All this happened thanks to the popularity of the Zara brand, which produces fairly high-quality clothing inspired by the latest haute couture collections, but at reasonable prices. Over the year, shares of the parent company Inditex (in addition to Zara, Ortega’s trading empire includes other well-known brands - Massimo Dutti, Bershka, Pull & Bear, etc.) grew by 50%.
One of the secrets of Inditex's phenomenal success is the incredible speed of the supply chain: clothes sometimes go from concept and design idea to the finished item on the shelves of Zara stores in a few days.
And after a few weeks, one collection is replaced by another. This dynamic, coupled with smart presentation of products to customers at points of sale, allows Inditex to develop against the market: like-for-like sales in 2012 grew by about 6%, while European competitors such as Sweden's H&M stagnated. The quotes of the Spanish company were boosted by the September launch of the Zara website for an American audience.
Ortega controls about 60% of Inditex shares and prefers to manage the business without unnecessary publicity: he never even gives interviews. He left the post of CEO of Inditex back in 2011, but, according to unofficial information, he retains great influence on processes within the company. Ortega lives a secluded life in La Coruña, a seaside town near Inditex's head office in Arteixo. The son of a railway worker, he founded the company together with his ex-wife Rosalia Mera (she is also included in the Forbes rating), at first sewing linen with his own hands.

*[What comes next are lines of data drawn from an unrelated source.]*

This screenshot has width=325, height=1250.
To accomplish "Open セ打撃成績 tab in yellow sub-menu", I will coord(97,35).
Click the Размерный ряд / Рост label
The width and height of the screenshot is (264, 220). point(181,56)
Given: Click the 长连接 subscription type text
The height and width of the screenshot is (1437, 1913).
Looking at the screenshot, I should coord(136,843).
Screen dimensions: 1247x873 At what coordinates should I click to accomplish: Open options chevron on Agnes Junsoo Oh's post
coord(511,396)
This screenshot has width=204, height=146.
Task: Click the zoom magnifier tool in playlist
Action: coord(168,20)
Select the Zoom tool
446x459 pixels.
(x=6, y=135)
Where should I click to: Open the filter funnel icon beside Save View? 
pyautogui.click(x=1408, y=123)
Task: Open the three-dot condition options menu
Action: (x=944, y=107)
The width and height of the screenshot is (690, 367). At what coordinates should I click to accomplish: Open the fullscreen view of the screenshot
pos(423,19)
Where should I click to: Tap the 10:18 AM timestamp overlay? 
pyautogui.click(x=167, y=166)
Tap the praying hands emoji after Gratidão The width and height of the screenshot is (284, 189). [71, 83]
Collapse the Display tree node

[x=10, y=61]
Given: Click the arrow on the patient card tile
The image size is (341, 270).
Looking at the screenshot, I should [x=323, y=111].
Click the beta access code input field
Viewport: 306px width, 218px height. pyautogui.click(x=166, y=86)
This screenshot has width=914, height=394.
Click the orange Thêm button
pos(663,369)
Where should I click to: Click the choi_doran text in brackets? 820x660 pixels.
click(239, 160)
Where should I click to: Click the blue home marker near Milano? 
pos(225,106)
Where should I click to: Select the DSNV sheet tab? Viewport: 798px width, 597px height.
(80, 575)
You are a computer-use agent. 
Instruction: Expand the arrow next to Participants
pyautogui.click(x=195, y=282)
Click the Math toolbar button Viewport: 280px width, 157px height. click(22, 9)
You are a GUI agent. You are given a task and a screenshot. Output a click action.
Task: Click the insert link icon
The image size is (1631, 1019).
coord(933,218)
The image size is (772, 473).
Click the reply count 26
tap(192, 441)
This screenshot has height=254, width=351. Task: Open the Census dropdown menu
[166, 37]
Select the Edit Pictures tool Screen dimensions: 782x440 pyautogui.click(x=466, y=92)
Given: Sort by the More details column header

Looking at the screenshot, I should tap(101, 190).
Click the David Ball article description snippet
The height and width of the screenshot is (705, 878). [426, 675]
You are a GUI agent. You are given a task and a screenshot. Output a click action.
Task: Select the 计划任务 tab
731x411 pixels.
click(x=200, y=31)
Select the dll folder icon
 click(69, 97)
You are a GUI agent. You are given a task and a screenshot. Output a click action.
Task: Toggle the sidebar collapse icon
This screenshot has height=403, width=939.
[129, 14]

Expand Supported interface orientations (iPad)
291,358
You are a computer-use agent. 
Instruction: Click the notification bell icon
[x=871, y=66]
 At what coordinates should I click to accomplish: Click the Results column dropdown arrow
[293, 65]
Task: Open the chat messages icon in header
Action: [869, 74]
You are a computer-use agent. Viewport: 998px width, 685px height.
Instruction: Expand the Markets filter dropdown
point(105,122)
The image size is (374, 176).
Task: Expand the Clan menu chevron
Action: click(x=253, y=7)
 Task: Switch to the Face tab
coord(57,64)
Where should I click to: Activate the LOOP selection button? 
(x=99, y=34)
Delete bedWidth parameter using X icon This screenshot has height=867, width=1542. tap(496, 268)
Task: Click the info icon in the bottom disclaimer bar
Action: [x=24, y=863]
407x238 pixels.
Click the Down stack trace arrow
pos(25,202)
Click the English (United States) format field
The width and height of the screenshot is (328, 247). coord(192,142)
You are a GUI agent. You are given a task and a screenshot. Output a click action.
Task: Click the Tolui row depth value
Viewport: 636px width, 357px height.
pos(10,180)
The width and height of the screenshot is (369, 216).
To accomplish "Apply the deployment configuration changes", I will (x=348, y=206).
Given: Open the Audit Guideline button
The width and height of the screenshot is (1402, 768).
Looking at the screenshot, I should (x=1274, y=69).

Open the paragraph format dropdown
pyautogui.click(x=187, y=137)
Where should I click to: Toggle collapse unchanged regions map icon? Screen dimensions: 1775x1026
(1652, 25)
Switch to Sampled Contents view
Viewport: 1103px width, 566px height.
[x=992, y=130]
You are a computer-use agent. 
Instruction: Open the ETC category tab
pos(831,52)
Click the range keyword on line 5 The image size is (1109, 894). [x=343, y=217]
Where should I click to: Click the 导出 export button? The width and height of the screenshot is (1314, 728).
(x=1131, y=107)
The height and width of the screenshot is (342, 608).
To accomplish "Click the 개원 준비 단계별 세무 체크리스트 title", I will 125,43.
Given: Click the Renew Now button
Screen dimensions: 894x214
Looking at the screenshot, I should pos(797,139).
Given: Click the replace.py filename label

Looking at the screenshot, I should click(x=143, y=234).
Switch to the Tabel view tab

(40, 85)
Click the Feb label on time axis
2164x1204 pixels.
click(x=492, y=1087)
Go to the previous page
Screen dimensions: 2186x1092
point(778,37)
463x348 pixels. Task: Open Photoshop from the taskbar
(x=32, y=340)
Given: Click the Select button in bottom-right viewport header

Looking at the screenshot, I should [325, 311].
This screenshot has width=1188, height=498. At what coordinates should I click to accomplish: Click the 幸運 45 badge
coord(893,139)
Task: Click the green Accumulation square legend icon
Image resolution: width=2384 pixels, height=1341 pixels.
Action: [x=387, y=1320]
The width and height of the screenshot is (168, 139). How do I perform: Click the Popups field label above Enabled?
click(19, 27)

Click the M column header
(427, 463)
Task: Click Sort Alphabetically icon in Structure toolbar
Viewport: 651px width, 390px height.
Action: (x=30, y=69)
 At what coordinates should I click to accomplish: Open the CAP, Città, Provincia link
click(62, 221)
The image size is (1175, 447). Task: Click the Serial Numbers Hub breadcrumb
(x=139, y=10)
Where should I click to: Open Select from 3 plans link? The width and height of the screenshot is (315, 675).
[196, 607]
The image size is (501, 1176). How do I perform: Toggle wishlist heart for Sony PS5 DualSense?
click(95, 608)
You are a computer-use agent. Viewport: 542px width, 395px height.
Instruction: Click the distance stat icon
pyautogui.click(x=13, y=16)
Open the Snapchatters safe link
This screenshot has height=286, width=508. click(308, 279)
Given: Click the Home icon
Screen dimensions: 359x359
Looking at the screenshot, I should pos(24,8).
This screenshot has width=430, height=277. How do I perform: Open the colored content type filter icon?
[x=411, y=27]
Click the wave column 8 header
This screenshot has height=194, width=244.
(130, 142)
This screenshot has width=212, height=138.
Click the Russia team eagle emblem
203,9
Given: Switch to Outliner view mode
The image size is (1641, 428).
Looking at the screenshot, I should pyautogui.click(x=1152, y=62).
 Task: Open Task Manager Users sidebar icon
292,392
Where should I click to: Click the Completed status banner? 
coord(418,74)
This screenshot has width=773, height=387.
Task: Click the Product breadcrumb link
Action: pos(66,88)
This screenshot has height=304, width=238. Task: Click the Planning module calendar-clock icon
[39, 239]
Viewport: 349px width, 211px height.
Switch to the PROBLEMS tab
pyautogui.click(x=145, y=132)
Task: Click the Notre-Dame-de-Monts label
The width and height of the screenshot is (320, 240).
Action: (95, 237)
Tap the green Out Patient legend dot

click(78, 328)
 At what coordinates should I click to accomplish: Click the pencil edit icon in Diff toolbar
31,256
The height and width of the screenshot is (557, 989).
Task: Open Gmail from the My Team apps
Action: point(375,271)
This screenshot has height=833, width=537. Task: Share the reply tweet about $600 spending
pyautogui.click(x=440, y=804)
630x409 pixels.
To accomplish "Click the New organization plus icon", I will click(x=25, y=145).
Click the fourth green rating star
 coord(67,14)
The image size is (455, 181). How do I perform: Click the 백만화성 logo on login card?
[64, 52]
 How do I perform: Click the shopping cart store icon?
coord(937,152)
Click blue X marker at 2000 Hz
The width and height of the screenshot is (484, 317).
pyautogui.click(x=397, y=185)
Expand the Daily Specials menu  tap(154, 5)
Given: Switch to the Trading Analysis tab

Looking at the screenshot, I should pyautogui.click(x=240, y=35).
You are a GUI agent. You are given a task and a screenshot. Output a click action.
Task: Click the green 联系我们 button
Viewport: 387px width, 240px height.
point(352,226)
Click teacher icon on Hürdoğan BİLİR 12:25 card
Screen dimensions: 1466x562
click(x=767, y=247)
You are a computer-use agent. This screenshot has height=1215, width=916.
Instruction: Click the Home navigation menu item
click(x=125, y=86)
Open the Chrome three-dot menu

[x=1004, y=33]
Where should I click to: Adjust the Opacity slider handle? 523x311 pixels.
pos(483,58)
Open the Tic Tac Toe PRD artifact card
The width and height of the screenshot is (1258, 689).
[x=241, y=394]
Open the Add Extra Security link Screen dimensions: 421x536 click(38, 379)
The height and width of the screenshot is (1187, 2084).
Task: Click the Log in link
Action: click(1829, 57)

Having already amassed capital in the clothing trade, the Spaniard diversified his business and at the same time became a major rentier.
The value of Ortega's real estate properties is estimated at at least $4 billion. The tycoon owns residential and office buildings in Madrid, London, Chicago, San Francisco and New York. The pearl of Ortega’s collection is considered to be the 43-story skyscraper Torre Picasso (Picasso Tower) in the capital of Spain, which the owner of Inditex acquired in 2011 from one of the richest women in the country, Esther Koplowitz. Today the building is rented by the American corporation Google.
Ortega highly values the concept of privacy and tries in every way to protect his family members from public attention. In December 2012, the Spanish press reported that the billionaire had spent at least a million dollars to prevent the paparazzi from selling photographs of his daughter Marta, who works for Inditex, and her husband Sergio Alvarez, an equestrian star, to newspapers. They were caught by journalists during their honeymoon in Cambodia and Australia. Martha, according to rumors, is already expecting a child.